Fox's The Exorcist begins like William Friedkin's horror classic: at the site of a malevolent spirit's nesting ground. But if the film, which opens at an anthropological site in Iraq, immediately pledges allegiance to the conservatism of William Peter Blatty's novel by positioning the evil Pazuzu as an “other” that can only be defeated by the power of Christ, the series bides its time, though only in this one respect. As Father Marcus Lang (Ben Daniels) walks through the slums of an as-yet-unnamed city in the pilot episode, the world around him is rendered as a dark, chop-socky hellscape straight out of a Resident Evil video game and countless filmic jump-scare-athons: shadowy figures running across the frame, dogs of war growling in the distance, a person quickly pulling their window curtains shut. The show's sensibility is very much of its time—a pander to the comforts of its intended demographic.
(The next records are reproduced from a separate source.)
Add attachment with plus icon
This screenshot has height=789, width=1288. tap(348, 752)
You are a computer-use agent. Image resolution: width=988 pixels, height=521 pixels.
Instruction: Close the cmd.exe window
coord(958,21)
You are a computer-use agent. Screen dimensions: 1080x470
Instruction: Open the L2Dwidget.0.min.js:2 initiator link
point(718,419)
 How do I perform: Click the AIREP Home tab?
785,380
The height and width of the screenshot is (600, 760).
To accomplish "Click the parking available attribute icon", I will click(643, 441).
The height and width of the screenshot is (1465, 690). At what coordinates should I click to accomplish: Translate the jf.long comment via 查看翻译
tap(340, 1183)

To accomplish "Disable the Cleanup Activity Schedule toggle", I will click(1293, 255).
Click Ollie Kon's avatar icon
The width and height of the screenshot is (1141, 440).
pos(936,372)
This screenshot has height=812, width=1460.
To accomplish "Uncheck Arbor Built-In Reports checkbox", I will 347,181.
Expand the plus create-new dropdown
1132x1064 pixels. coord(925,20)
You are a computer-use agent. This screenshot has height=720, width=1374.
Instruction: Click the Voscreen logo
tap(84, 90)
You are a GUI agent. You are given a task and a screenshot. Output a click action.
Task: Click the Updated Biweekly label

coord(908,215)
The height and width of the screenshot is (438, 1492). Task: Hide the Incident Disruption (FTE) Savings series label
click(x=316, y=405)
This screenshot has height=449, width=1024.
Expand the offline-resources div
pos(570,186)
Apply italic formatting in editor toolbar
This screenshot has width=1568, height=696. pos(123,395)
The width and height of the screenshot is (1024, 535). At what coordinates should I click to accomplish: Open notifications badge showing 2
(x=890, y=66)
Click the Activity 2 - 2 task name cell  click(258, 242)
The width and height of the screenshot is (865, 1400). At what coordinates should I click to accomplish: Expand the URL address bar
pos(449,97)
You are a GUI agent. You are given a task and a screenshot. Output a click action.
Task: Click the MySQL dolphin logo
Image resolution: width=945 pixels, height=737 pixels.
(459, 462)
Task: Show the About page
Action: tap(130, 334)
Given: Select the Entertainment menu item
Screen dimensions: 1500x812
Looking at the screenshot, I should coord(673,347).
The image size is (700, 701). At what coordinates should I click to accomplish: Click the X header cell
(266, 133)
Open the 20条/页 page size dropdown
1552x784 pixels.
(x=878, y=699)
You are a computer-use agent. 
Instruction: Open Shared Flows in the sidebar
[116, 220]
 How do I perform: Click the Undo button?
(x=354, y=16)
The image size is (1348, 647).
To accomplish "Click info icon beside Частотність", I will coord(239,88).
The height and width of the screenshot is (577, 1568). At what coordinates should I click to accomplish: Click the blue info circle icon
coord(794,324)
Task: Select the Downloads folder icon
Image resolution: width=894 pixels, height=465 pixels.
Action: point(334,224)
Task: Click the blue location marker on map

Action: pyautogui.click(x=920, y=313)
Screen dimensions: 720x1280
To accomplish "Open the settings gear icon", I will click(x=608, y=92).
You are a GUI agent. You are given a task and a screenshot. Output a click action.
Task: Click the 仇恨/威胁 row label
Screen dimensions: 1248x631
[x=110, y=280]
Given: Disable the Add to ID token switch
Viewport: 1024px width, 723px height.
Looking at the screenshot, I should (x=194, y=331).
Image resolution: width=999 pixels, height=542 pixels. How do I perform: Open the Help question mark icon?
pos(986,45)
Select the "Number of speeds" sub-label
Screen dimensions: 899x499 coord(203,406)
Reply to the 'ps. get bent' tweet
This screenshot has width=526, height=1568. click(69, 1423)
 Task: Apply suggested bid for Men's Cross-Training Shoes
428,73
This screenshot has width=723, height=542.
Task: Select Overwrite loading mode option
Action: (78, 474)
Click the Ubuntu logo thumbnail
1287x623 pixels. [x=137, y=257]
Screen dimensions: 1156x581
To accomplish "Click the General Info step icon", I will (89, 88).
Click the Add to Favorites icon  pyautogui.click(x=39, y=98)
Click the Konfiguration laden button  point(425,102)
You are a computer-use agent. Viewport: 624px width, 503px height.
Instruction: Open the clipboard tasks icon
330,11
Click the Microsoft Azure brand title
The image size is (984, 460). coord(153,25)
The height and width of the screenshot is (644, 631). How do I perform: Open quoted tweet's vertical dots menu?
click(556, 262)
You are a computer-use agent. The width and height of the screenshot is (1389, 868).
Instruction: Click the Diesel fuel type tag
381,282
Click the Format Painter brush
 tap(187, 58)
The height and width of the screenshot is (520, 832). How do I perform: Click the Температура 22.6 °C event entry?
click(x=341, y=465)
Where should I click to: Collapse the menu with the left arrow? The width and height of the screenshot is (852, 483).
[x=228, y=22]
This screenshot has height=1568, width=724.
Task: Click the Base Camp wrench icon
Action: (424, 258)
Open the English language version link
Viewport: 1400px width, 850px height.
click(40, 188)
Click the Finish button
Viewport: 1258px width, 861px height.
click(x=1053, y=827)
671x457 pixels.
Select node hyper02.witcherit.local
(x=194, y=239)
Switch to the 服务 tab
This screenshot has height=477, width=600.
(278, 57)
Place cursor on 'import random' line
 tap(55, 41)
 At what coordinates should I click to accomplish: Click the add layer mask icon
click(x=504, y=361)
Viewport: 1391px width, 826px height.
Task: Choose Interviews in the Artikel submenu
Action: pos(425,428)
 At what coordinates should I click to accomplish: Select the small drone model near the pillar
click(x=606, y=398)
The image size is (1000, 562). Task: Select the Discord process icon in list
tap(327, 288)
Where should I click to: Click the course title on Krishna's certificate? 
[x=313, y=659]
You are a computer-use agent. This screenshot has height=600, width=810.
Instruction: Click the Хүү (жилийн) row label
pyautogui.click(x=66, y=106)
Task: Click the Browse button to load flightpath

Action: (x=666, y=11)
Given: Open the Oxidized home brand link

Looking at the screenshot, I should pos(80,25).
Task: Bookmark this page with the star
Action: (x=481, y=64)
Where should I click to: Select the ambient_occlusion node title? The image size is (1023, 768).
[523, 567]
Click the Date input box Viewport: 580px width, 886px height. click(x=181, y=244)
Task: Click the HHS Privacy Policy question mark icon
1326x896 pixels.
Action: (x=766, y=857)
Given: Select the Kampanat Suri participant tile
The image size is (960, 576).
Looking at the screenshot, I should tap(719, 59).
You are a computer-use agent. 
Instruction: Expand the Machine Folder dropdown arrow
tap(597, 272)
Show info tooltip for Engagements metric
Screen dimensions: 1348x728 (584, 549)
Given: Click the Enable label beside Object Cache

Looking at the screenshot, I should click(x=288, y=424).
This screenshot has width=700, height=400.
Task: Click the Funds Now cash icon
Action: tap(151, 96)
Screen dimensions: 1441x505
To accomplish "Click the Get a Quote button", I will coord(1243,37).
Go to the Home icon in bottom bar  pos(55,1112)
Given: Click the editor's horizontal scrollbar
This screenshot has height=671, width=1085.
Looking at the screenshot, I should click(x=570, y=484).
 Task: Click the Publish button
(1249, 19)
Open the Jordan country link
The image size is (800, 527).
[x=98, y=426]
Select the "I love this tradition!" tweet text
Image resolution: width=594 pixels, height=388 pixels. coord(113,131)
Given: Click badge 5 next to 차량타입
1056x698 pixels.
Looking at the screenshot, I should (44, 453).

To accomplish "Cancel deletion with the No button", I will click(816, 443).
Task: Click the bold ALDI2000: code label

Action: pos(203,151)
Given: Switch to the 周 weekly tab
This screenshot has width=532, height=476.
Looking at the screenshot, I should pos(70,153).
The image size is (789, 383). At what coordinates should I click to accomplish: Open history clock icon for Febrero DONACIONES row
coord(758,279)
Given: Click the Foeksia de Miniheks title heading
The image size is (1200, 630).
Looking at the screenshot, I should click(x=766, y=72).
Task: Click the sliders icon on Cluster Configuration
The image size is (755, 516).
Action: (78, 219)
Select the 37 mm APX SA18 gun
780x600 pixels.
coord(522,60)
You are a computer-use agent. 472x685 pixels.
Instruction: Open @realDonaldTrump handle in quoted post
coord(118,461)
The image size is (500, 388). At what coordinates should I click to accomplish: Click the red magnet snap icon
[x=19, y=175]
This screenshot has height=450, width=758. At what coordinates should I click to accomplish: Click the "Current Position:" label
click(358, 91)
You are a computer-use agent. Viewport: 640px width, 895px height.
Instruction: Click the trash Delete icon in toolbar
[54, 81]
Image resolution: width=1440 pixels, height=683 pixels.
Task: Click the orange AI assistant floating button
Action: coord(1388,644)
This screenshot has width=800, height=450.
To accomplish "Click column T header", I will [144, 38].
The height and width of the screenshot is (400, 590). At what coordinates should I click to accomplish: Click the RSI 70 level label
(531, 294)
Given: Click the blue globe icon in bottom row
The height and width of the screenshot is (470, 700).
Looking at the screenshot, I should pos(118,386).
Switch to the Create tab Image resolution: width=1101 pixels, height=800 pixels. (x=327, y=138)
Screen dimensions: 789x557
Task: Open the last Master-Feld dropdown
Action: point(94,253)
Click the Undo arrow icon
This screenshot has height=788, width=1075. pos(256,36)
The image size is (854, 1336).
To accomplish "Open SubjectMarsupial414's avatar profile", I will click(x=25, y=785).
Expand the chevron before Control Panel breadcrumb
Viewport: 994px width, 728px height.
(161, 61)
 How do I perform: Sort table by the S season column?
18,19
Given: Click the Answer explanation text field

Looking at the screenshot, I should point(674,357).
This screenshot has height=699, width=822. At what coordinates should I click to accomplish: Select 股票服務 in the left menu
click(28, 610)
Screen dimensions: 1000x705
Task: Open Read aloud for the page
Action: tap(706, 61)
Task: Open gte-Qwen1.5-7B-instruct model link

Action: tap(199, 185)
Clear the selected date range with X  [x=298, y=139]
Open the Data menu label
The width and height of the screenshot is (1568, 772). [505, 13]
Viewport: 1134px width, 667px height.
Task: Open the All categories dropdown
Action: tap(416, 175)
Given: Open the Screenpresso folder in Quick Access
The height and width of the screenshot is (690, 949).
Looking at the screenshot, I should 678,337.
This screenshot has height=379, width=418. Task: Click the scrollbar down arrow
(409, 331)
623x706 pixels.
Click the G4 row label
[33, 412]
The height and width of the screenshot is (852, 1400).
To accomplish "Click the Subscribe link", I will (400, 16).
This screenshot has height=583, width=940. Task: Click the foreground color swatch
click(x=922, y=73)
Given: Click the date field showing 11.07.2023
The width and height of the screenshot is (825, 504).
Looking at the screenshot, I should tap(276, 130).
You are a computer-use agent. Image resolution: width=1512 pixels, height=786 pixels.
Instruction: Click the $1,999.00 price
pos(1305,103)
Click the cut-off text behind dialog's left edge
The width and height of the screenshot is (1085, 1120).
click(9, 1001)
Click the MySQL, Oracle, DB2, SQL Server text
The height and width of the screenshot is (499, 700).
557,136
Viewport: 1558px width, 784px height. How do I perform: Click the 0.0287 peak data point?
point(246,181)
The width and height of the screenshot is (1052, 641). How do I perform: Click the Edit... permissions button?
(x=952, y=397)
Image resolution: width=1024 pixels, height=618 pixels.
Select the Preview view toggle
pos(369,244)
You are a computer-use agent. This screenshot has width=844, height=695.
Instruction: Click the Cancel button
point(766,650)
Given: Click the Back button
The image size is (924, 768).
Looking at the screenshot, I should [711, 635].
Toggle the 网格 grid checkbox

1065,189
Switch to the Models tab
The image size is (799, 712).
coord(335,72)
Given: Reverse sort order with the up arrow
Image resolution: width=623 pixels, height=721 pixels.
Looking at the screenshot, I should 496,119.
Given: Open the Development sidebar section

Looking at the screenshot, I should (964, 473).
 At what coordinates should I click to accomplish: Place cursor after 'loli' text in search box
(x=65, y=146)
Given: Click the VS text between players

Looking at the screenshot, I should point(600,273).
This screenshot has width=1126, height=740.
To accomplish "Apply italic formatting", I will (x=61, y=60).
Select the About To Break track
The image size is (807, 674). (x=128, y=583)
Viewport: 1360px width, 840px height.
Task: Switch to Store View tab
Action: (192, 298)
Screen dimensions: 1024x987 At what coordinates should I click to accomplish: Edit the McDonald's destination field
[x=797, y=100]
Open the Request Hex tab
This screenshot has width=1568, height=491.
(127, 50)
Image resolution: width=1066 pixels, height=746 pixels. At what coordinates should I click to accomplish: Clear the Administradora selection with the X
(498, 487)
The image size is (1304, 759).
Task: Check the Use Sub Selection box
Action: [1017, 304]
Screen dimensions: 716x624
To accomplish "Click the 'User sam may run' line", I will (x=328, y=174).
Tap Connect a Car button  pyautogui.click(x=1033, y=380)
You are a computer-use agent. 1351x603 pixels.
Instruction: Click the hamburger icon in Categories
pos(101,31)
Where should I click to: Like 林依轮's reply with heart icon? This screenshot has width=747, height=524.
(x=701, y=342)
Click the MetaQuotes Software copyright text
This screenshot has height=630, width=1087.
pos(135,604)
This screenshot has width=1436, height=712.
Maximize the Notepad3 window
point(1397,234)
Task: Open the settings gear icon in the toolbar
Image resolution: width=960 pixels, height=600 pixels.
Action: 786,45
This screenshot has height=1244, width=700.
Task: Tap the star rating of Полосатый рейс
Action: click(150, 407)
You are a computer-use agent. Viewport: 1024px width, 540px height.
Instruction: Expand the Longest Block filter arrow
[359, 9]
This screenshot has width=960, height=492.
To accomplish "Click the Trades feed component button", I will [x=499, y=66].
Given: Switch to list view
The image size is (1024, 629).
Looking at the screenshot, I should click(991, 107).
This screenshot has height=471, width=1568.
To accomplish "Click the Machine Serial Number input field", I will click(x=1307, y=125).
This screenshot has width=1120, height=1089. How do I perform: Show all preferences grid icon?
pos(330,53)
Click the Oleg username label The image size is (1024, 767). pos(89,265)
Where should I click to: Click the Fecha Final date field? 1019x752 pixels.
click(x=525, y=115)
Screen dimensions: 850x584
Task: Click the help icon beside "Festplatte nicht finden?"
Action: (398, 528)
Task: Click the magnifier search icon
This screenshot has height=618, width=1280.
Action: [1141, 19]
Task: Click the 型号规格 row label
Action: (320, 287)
Within the walls of a Chicago parish, Father Tomas Ortega (Alfonso Herrera) preaches about “finding your own way,” handily telegraphing the show's major through line: his crisis of conscience and how it will get a further workout when he's called to become an exorcist. Distracting given that Herrera appears on Sense8, whose major conceit is the psychic link between its main characters, Tomas is mentally teleported to the city where Marcus attempts to exorcise a demon from a young boy. Worse than the failure to rationalize Tomas's leap into this psychic dominion is the suspicion that the series, considering the priest's form-fitting clothes outside of work and his sister's nagging about the women he communicates with, will lean hard on framing the issue of Tomas's faith around his carnal lusts. One may be excused for thinking The Exorcist is also in part an adaptation of The Thorn Birds.
One may be excused for thinking The Exorcist is also in part an adaptation of The Thorn Birds.
Throughout, the series suggests that it's been market-tested to a place where originality no longer has a place to bloom. The pilot, directed by Rupert Wyatt (Rise of the Planet of the Apes, The Gambler), hints at the presence of whatever dark being will be at the frenetic heart of the series with canned dolly shots approaching buildings and people, as if from the point of view of a paperboy making his rounds; evil has so rarely been hinted at on screen with such banality. As for the melodrama that plays out inside the home of the Rance family, it brings to mind any number of the CW's niche-oriented programs for how partial it is to the discontents of the young. Early on, Angela (Gena Davis) goes to check on her youngest daughter, Casey (Hannah Kasulka), whom she believes to be gripped by a demon, and we're asked to contemplate whether the girl really is possessed or simply in the full throes of being a teenager—that her mother simply doesn't understand her.
The Exorcist's characterizations may eventually deepen, and its choppy and clumsily grotesque articulations of possession may settle down and come to feel more suggestive, but even after one episode, it's already clear that we're already at a place that far stronger shows take an entire season to arrive at. Though it evinces none of the film's elegant craftsmanship, the series is faithful to Blatty's story—and for better and worse. Whatever drove Tomas from Mexico City to Chicago may come to shed complicated light on his crisis of faith, but for now, his ethnicity is less important to the series than his sex appeal. Just as the demon's raison d’être exists at present to suggest, and offensively so, nothing more than a terror hailing from our geographical neighbor to the south is liable to take away more than just your job.